• [WHAT TO WORK ON] The exercise asks you to copy every line below in which "checkmark" appears.

(RECORDS FOR THIS EXERCISE)

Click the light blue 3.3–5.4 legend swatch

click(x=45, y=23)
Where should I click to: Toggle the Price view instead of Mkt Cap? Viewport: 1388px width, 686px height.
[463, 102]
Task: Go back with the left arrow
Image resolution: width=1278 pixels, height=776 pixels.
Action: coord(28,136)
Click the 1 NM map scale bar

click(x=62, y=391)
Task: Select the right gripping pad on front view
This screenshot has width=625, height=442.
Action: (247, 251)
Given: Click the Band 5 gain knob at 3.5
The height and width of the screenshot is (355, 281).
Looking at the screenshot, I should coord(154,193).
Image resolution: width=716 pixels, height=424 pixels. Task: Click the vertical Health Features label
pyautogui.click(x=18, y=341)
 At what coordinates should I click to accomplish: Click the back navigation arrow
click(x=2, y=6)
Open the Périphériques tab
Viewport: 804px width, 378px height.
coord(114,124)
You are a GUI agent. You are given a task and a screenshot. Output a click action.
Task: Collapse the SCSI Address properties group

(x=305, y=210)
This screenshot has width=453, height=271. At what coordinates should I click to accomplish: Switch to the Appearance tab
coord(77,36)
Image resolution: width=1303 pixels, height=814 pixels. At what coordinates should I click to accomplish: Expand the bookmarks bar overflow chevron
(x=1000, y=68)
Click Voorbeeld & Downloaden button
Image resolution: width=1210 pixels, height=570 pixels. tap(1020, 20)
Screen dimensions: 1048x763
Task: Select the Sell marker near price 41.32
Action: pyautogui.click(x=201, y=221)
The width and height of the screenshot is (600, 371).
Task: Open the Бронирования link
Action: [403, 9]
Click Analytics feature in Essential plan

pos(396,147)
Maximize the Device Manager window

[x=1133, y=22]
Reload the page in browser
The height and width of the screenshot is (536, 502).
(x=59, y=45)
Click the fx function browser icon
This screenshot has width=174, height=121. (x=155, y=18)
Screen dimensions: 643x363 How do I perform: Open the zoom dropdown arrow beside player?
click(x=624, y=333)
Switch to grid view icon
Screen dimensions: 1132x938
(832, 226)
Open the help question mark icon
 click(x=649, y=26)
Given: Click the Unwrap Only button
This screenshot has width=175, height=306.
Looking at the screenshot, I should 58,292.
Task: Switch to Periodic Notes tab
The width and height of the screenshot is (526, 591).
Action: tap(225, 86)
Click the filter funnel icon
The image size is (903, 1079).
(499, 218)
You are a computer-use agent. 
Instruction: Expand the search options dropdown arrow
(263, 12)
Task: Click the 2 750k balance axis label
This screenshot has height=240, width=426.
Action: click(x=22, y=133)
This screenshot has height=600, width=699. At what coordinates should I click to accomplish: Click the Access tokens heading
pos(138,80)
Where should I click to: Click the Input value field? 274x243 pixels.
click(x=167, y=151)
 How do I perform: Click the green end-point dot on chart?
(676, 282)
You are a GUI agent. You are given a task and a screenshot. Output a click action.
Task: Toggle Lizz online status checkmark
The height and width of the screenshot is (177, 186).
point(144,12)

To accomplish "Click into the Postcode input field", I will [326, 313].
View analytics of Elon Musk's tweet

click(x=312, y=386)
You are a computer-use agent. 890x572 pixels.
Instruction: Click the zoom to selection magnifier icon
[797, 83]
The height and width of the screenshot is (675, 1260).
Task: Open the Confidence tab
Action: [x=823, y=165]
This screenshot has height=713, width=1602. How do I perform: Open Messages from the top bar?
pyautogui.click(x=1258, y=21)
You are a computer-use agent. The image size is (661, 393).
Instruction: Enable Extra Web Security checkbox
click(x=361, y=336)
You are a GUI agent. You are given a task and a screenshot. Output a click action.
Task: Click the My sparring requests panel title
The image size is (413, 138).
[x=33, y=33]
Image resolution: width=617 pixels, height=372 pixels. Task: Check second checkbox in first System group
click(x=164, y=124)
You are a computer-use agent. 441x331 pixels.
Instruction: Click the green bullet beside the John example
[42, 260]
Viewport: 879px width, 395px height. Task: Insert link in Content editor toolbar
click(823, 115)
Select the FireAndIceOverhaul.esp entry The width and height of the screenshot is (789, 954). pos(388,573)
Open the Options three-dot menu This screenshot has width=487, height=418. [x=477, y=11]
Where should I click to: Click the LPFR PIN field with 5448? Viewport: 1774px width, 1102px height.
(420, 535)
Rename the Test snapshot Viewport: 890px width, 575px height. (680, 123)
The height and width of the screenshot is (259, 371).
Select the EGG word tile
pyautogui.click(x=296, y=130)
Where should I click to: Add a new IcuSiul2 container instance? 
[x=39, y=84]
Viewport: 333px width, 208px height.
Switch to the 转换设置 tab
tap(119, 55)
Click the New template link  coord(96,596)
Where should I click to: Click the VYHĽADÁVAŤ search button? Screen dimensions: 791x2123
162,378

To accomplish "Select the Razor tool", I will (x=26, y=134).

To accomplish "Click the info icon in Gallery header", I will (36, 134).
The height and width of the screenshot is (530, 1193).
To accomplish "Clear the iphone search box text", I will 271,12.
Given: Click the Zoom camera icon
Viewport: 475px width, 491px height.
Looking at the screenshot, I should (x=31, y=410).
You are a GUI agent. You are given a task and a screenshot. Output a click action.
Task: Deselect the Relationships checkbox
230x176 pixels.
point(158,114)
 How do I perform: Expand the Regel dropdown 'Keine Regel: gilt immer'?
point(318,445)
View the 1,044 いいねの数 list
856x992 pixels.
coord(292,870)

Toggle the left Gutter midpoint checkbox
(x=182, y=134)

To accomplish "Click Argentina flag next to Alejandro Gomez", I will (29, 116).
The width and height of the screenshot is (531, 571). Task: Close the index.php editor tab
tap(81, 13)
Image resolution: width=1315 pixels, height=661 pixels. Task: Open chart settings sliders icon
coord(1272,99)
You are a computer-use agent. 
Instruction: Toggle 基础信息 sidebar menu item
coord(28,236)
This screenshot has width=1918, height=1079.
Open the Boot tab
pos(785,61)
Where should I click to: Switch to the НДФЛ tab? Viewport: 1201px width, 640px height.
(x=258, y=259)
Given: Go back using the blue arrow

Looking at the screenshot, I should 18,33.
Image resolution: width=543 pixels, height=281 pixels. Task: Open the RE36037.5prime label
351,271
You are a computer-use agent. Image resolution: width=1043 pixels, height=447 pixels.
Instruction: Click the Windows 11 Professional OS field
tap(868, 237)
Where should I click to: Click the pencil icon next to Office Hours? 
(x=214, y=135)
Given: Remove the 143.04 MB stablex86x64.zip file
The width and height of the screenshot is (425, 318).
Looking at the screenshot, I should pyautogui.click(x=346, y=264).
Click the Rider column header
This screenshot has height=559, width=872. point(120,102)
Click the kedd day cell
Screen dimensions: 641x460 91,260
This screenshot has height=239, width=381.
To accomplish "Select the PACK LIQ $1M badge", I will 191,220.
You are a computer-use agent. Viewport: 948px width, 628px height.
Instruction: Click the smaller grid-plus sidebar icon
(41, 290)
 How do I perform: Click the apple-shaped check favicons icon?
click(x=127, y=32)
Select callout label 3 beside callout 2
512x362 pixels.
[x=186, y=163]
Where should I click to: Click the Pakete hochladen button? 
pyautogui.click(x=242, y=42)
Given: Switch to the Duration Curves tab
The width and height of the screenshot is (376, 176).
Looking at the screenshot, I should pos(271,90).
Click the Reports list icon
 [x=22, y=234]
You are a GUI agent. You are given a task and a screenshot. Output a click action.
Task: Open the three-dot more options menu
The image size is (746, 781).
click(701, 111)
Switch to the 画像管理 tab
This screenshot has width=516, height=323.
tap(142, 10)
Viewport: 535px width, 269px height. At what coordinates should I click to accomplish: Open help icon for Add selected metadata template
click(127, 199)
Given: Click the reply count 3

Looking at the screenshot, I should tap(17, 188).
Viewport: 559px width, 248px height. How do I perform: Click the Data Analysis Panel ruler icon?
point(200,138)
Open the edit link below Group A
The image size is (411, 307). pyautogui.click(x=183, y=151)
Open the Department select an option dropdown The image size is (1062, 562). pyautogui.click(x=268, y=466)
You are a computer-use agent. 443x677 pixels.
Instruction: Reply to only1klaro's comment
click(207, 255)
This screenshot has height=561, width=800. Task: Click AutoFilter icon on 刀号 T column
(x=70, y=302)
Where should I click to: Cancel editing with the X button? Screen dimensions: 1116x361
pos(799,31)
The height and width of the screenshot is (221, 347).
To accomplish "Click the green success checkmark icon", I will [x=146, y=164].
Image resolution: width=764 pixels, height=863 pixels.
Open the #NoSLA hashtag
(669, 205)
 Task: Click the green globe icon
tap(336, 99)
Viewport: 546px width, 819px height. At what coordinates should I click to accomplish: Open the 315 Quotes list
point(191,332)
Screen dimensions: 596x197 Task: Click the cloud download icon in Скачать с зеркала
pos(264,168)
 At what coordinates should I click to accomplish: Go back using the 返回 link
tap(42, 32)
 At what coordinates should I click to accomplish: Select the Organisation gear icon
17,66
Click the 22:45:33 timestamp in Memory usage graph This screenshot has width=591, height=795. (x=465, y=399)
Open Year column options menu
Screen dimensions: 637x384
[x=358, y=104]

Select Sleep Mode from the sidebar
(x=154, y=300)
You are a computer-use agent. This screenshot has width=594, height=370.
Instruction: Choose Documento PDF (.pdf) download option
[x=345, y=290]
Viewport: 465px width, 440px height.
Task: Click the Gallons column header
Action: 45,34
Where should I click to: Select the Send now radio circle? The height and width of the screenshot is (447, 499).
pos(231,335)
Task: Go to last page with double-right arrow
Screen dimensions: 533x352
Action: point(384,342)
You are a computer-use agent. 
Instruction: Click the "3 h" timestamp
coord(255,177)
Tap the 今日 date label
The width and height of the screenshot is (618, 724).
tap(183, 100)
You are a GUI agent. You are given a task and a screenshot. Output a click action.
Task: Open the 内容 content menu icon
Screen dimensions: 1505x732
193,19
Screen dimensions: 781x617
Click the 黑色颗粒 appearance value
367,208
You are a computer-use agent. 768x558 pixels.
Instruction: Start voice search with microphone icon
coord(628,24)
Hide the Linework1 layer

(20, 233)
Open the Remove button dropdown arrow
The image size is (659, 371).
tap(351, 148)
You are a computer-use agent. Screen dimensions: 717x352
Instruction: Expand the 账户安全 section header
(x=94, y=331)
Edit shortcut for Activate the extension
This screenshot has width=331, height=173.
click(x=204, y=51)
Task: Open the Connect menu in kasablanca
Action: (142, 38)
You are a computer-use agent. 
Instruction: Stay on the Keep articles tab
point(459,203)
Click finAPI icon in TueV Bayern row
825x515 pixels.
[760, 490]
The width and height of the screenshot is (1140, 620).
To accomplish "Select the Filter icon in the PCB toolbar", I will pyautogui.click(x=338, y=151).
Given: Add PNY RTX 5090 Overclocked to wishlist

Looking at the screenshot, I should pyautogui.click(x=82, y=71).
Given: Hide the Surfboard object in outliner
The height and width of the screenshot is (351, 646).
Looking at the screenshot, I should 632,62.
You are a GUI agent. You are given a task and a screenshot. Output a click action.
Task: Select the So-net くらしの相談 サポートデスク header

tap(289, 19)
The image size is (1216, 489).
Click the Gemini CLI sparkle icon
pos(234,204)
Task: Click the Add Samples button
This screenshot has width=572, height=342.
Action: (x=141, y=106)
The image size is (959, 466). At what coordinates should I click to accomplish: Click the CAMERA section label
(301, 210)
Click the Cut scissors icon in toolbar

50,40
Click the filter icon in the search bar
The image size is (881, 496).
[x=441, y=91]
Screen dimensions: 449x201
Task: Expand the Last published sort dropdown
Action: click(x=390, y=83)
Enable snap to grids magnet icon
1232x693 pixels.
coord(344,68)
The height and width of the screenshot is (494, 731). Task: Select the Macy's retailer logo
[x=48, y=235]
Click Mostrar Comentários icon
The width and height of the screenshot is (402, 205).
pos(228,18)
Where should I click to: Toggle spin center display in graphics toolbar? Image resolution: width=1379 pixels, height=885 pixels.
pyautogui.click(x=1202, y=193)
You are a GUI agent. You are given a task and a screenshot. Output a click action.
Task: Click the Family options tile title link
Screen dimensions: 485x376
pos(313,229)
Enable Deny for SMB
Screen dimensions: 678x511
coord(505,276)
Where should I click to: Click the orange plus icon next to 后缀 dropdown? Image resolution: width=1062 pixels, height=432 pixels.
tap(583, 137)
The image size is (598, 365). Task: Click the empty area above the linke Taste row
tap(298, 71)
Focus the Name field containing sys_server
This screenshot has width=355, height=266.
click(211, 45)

(End RECORDS FOR THIS EXERCISE)

• [YOUR RESPONSE]
Task: Toggle Lizz online status checkmark
To accomplish "Click the green success checkmark icon", I will [x=146, y=164].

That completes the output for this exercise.